For the entries that follow, restate word for word the line containing "Click the Fortune Ox game icon", the line containing "Viewport: 554px width, 420px height.", and every line that lies between them.

Segment Open

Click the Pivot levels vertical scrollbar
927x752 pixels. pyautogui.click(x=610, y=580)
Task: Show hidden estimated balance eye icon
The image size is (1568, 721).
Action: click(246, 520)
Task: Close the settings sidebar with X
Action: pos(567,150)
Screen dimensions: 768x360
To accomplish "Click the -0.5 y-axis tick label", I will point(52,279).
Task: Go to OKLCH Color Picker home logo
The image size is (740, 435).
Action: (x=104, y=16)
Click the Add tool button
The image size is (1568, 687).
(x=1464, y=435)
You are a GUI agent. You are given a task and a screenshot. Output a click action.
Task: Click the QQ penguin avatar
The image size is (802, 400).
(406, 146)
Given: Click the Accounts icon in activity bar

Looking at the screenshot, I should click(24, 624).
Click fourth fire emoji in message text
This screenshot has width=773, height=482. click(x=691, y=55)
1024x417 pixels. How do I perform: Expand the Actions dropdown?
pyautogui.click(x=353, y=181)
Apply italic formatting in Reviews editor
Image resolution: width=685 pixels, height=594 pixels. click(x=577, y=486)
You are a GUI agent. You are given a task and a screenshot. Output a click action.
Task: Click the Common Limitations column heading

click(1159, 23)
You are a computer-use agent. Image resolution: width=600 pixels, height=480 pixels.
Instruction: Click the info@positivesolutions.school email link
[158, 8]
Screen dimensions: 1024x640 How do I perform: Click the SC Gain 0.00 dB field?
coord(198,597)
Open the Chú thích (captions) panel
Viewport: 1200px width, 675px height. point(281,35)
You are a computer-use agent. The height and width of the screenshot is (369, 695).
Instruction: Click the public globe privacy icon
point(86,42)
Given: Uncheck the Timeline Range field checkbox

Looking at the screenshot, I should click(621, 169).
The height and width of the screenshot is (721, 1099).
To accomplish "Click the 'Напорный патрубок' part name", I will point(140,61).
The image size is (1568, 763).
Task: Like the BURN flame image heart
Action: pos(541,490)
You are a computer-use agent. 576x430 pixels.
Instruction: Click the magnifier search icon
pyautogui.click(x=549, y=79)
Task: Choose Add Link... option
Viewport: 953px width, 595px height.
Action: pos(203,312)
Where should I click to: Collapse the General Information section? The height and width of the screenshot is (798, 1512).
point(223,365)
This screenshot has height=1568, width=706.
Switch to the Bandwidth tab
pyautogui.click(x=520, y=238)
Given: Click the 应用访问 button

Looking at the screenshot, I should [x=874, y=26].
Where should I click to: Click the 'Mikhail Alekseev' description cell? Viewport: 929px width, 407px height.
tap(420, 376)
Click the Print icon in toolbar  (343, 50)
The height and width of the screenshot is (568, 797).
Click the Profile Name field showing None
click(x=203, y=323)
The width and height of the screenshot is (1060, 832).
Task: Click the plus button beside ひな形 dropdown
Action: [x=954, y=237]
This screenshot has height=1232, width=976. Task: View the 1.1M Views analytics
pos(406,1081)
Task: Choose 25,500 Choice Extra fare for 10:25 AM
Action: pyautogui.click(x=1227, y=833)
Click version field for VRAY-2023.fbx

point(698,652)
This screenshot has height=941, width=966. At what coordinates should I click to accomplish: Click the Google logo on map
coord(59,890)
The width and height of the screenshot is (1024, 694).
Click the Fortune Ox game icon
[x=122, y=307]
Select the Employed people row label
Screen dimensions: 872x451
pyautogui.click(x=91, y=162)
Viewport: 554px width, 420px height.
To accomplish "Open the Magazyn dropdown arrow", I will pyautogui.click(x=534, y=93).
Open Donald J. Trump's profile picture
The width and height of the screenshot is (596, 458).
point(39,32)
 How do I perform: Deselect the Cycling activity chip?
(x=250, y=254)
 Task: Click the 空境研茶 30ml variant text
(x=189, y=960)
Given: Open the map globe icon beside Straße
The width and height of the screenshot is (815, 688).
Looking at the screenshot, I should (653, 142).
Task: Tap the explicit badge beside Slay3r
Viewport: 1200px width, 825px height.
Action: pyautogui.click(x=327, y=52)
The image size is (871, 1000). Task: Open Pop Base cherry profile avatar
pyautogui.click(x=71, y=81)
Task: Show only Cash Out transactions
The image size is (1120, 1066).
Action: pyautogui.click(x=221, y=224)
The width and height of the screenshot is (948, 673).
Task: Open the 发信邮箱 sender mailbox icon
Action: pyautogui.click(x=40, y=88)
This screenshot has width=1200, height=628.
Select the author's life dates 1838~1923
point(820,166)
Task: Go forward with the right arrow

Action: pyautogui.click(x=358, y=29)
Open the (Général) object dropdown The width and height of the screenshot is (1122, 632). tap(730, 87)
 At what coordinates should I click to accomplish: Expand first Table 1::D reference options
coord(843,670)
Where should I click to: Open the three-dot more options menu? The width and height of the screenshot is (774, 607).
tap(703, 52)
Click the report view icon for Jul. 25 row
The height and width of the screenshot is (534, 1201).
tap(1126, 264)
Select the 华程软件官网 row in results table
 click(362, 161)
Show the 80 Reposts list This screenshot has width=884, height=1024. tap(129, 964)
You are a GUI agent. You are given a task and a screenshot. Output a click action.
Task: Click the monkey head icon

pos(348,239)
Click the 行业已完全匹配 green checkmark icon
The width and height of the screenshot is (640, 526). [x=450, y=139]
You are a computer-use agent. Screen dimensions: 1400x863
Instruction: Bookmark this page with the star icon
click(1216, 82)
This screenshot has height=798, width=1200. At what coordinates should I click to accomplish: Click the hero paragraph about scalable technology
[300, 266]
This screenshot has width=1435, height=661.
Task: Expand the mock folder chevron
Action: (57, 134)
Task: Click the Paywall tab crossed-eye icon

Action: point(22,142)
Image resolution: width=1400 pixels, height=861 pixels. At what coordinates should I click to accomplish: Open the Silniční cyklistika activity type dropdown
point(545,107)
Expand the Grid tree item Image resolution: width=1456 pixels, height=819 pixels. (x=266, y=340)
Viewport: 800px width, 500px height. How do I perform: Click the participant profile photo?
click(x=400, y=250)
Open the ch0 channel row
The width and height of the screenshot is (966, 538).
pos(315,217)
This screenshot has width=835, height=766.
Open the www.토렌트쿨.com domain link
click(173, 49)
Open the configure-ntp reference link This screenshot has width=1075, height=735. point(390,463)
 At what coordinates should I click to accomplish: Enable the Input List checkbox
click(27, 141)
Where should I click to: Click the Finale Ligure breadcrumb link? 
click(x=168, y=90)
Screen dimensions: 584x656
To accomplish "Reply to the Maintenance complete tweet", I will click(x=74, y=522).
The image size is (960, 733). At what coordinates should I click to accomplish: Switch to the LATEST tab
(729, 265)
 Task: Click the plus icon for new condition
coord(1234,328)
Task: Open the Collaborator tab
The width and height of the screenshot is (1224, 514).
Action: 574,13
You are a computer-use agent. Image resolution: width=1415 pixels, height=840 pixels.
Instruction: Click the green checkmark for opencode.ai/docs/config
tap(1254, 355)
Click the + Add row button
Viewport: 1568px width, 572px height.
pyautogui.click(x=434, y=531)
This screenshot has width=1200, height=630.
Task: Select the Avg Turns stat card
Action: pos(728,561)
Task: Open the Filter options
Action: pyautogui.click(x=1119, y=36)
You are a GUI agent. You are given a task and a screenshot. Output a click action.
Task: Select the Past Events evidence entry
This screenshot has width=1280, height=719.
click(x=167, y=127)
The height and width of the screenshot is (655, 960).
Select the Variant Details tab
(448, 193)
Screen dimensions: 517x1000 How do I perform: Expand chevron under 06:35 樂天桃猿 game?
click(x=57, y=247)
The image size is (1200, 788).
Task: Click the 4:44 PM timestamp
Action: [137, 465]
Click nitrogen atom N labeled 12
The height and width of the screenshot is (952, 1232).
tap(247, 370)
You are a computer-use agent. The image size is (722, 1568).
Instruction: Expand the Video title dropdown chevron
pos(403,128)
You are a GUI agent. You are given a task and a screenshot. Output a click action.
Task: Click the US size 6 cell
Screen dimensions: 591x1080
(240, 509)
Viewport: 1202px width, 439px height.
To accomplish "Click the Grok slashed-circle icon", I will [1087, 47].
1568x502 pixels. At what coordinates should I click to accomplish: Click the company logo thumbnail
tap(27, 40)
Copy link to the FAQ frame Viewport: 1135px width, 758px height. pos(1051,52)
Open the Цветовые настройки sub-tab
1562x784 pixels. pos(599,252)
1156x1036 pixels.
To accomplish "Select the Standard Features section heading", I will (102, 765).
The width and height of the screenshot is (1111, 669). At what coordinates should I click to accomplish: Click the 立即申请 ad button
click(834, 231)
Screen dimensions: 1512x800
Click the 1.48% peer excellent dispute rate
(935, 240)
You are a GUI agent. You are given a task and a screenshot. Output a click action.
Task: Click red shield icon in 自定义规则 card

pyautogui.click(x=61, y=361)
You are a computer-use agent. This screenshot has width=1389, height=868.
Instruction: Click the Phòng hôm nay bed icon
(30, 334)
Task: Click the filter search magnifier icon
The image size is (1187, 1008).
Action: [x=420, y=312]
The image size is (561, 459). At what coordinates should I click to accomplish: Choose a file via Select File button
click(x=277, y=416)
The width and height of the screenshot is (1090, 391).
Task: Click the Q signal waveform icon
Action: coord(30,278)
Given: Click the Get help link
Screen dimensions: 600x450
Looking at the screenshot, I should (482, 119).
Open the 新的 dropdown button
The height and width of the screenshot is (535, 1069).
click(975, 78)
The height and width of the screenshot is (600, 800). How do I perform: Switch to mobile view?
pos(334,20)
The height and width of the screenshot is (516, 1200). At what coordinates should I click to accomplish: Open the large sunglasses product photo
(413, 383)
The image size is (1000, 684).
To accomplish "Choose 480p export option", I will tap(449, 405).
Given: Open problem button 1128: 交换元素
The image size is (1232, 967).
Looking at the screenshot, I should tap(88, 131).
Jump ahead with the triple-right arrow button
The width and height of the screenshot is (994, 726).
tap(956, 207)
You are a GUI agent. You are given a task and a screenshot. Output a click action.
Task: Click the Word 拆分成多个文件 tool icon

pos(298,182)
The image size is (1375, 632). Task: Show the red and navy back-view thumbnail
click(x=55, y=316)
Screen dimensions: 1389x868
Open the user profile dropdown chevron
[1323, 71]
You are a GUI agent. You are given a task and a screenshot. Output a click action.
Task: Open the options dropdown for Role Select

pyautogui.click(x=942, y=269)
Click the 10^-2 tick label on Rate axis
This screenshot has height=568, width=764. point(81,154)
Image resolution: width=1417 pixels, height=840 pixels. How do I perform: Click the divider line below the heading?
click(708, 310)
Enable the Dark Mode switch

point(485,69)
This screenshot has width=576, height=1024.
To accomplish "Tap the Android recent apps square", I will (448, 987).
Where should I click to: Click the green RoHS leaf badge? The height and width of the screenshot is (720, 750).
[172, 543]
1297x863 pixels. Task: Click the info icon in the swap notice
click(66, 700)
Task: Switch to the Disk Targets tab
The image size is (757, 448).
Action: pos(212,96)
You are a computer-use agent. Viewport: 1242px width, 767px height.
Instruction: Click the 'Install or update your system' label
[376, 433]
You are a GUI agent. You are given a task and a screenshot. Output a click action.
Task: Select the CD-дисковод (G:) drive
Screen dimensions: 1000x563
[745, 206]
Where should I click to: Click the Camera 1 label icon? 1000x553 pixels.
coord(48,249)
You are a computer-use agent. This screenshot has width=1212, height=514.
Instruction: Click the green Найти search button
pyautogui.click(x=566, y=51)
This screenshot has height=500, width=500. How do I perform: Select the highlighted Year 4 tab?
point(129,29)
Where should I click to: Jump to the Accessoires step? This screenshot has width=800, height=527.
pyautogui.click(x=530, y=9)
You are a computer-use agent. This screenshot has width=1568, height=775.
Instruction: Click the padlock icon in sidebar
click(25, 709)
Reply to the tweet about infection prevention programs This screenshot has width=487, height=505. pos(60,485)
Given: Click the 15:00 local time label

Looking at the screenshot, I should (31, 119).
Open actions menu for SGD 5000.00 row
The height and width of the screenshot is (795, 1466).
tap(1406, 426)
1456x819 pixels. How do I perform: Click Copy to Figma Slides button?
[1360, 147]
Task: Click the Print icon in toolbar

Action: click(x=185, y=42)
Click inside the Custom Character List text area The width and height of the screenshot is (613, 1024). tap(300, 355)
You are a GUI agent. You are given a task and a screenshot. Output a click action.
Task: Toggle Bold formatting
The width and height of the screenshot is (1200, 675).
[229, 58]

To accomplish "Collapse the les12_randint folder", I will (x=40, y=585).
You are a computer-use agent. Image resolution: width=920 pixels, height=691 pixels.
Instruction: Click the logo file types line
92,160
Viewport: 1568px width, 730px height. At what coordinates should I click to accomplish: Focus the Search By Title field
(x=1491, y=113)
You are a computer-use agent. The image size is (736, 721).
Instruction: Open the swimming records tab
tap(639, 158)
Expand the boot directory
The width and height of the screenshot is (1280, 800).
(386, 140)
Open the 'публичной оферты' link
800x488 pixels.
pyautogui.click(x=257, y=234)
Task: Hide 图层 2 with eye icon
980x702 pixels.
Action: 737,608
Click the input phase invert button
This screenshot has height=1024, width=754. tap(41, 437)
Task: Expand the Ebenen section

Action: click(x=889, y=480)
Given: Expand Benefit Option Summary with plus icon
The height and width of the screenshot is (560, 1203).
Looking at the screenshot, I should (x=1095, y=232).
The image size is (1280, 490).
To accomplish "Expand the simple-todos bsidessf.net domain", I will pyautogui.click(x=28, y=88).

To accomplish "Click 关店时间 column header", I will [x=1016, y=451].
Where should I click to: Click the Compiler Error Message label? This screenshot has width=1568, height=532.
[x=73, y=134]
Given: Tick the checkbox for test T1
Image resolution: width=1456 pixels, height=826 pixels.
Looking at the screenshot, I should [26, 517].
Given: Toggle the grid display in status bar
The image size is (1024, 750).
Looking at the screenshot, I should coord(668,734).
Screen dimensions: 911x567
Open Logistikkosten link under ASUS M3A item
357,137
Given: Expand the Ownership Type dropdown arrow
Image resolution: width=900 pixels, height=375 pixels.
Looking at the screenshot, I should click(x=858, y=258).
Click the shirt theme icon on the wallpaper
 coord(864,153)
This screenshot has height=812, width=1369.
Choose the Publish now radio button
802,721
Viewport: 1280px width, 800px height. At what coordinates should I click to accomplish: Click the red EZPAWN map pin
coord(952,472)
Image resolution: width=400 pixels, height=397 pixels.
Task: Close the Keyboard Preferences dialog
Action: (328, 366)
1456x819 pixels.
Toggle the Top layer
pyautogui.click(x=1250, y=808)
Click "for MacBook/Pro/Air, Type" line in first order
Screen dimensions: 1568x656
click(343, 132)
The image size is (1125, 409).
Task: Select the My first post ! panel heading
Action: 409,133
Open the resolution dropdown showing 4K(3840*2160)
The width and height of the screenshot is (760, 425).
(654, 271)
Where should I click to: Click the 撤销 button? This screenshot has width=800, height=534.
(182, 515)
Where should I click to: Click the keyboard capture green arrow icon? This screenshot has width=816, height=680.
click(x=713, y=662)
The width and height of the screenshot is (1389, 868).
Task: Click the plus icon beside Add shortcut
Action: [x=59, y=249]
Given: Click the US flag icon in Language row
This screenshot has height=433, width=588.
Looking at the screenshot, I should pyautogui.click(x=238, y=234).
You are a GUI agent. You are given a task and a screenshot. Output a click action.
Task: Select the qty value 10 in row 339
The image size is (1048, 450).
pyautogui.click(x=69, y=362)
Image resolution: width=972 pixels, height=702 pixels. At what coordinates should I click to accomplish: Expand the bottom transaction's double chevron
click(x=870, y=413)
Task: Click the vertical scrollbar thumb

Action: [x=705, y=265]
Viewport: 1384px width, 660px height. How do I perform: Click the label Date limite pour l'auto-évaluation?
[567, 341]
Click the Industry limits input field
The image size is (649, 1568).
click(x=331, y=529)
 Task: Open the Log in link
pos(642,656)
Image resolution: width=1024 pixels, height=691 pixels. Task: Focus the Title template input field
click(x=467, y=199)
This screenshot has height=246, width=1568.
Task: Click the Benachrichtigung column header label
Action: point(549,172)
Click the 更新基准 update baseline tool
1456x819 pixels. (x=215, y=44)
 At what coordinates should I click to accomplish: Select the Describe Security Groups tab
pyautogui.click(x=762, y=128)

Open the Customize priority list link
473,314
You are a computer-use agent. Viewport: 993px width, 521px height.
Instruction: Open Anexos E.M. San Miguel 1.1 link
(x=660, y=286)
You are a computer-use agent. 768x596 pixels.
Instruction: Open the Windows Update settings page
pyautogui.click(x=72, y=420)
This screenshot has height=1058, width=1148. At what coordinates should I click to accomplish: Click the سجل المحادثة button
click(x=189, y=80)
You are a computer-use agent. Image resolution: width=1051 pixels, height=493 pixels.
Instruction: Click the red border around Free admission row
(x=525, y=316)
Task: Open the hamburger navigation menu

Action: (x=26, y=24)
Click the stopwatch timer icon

Segment Closed

RESULT FOR THIS TASK
Click the Fortune Ox game icon
[x=122, y=307]
Select the Employed people row label
Screen dimensions: 872x451
pyautogui.click(x=91, y=162)
Viewport: 554px width, 420px height.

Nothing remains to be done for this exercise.